Bob Ferrier

Personal information
- Full name: Robert Ferrier
- Date of birth: 14 August 1872
- Place of birth: Dumbarton, Scotland
- Date of death: 11 December 1947 (aged 75)
- Place of death: Dumbarton, Scotland
- Position(s): Inside forward

Senior career*
- Years: Team / Apps / (Gls)
- 1891–1894: Dumbarton / 20 / (6)
- 1894–1906: Sheffield Wednesday / 308 / (16)
- Total:  / 328 / (22)

= Bob Ferrier (Scottish footballer) =

Scottish footballer

Robert Ferrier (14 August 1872 – 11 December 1947) was a Scottish professional footballer.

==Career==
Ferrier played for Dumbarton and Sheffield Wednesday, as an inside forward.

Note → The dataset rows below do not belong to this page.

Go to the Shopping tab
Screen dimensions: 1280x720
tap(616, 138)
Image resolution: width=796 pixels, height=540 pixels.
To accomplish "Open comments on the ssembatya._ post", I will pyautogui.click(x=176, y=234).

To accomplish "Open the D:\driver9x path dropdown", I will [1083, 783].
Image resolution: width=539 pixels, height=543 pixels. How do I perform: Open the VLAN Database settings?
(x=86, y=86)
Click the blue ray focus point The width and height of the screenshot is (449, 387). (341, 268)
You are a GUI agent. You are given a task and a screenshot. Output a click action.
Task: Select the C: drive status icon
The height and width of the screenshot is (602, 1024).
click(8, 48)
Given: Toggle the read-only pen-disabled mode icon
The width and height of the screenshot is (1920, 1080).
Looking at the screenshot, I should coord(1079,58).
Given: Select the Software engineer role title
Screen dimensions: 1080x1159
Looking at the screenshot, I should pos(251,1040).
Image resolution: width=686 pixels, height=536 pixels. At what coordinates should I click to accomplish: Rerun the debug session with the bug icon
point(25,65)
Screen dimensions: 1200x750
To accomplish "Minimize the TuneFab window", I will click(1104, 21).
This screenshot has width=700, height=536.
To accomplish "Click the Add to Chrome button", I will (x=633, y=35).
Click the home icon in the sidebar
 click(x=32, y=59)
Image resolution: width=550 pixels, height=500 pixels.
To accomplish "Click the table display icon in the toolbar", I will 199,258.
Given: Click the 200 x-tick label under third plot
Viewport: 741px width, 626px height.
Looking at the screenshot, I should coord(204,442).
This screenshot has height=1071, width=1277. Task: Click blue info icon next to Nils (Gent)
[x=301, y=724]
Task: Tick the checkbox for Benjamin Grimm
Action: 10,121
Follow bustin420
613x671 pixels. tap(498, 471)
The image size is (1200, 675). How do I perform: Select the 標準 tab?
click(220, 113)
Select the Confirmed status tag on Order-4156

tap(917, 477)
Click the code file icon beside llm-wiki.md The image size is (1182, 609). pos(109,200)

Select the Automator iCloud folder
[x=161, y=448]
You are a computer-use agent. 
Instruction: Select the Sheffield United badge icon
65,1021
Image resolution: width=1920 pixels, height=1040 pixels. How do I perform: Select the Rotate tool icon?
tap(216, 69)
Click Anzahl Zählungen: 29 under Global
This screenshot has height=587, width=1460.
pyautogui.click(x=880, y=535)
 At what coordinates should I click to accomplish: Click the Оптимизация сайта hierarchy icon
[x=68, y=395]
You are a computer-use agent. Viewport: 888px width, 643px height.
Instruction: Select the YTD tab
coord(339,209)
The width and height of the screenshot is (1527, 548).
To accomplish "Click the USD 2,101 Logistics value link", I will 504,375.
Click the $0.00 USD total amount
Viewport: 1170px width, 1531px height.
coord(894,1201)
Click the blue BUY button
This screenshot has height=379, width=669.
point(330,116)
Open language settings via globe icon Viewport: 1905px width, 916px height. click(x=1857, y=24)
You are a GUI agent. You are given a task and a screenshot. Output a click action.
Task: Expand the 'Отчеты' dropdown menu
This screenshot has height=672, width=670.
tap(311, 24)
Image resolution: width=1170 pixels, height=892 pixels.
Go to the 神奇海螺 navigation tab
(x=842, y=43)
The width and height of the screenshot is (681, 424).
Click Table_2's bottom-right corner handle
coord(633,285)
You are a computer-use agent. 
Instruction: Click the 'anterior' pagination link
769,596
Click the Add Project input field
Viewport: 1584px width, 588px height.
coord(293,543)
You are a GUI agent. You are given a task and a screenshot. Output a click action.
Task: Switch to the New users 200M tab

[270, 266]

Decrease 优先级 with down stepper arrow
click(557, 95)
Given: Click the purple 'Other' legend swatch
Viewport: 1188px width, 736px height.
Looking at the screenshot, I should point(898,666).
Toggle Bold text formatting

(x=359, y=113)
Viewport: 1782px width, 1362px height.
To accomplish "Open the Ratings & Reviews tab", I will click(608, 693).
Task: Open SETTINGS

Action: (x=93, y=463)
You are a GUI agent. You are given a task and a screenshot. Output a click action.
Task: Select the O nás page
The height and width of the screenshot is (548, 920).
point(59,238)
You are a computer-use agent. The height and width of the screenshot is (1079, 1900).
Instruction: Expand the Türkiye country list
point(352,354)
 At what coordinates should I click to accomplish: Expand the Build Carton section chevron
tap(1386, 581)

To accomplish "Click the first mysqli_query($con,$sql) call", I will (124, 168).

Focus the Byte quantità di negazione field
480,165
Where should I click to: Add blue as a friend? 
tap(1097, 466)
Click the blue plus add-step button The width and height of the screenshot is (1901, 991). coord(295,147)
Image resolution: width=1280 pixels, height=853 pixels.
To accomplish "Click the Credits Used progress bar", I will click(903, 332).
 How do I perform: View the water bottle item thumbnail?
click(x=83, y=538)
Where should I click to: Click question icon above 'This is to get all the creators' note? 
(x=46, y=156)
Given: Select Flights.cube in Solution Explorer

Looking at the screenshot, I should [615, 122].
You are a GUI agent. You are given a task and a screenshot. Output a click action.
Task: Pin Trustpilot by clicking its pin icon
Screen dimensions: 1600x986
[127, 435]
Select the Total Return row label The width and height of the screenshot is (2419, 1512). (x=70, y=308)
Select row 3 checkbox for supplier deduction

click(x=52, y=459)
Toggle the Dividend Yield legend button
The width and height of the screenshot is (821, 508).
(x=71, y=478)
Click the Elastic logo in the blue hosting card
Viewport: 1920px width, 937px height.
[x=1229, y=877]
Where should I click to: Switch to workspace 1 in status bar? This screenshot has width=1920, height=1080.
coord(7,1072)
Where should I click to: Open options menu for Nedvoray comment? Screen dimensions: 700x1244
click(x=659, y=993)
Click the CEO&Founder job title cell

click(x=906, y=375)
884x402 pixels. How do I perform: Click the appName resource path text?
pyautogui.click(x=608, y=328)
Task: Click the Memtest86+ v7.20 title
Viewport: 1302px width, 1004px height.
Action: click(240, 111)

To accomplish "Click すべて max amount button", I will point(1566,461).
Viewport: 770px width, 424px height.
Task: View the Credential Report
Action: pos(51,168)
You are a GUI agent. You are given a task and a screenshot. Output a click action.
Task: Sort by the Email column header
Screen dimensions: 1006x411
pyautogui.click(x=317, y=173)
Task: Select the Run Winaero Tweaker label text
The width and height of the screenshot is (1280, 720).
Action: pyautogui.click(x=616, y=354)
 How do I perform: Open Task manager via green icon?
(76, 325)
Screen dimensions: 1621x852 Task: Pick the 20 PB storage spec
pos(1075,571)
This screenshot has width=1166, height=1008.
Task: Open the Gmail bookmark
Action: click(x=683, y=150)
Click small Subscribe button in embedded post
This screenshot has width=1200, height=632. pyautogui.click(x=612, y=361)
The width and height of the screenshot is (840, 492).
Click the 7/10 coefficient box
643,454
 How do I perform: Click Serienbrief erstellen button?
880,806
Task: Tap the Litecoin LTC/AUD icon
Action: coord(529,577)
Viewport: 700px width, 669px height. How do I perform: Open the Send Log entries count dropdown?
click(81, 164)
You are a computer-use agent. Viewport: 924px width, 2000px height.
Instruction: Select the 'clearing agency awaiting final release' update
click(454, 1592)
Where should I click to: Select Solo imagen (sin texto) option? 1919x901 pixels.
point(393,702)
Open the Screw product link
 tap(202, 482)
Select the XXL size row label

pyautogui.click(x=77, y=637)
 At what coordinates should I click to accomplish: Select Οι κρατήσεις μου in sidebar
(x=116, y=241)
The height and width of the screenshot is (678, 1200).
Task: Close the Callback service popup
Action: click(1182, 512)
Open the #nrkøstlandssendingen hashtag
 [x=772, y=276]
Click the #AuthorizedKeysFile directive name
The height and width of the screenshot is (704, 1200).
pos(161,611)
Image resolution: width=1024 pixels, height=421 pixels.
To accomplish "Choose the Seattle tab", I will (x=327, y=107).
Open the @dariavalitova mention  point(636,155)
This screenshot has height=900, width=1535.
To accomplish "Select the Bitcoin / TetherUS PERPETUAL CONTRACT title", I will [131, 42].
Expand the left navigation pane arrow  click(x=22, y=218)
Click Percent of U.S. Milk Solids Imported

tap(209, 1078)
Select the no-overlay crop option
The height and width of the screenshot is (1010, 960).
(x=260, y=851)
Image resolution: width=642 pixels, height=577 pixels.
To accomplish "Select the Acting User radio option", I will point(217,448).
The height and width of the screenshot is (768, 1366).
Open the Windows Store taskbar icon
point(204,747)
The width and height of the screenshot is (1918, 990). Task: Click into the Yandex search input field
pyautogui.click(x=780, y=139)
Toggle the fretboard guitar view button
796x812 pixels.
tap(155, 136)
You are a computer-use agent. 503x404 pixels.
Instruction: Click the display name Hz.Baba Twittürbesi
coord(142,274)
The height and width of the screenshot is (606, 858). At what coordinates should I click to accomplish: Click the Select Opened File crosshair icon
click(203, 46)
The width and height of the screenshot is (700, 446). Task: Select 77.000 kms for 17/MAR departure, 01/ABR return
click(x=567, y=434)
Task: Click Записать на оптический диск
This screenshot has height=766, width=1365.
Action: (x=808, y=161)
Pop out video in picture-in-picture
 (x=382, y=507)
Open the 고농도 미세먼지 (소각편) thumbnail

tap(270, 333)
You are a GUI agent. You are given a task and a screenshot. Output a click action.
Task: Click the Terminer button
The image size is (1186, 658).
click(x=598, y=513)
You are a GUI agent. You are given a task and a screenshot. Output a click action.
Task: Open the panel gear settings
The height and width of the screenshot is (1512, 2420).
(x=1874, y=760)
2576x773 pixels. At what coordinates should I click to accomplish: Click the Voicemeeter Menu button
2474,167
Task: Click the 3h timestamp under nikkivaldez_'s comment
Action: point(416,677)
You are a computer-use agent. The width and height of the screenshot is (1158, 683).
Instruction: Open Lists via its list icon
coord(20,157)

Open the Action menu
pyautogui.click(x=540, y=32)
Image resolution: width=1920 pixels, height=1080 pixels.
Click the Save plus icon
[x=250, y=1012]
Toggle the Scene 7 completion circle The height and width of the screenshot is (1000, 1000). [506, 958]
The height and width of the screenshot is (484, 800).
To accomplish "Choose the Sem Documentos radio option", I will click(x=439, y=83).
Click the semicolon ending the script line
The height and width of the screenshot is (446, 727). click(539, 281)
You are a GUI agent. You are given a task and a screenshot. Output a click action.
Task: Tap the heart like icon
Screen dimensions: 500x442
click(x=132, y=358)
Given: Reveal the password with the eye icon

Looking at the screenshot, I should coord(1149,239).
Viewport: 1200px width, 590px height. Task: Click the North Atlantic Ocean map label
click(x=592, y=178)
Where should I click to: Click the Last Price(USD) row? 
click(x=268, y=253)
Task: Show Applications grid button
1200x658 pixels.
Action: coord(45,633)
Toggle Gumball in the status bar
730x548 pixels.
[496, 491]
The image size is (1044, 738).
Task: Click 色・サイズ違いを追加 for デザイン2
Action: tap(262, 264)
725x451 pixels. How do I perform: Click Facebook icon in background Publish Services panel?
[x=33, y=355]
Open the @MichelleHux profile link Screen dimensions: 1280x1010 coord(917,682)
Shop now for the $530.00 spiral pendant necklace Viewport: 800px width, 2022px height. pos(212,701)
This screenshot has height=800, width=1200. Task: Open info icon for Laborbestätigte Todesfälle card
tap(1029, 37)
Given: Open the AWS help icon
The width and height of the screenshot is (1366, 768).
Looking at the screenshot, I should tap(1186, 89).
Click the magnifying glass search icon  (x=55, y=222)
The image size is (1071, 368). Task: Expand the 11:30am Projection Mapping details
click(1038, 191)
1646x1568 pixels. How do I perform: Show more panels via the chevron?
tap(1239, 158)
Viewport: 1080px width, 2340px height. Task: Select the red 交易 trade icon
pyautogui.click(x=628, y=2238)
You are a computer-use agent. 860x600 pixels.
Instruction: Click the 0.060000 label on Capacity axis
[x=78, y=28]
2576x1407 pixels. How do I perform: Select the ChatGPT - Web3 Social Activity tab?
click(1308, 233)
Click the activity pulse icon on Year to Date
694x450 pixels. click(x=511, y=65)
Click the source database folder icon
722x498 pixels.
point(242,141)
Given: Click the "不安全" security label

In a 12-year spell with Wednesday, he was involved in the club's relegation from the Football League First Division in 1899, promotion as winners of the Second Division in 1900, followed by First Division championships in 1903 and 1904 (he was not involved in their two FA Cup final wins of that era). The closest he got to international recognition was an appearance in the annual Home Scots v Anglo-Scots trial match in 1901.

==Personal life==
His son, likewise named Robert and known as Bob, was also a footballer. The younger Ferrier achieved success playing for Motherwell, but was never selected for Scotland having been born in Sheffield while his father was playing in the city. His brother-in-law Willie Speedie (brother of Scottish international Finlay Speedie) and nephew Bob Speedie played for Dumbarton.

==Honours==
- Dumbarton
- Dumbartonshire Cup: Winners 1892–93, 1893–94.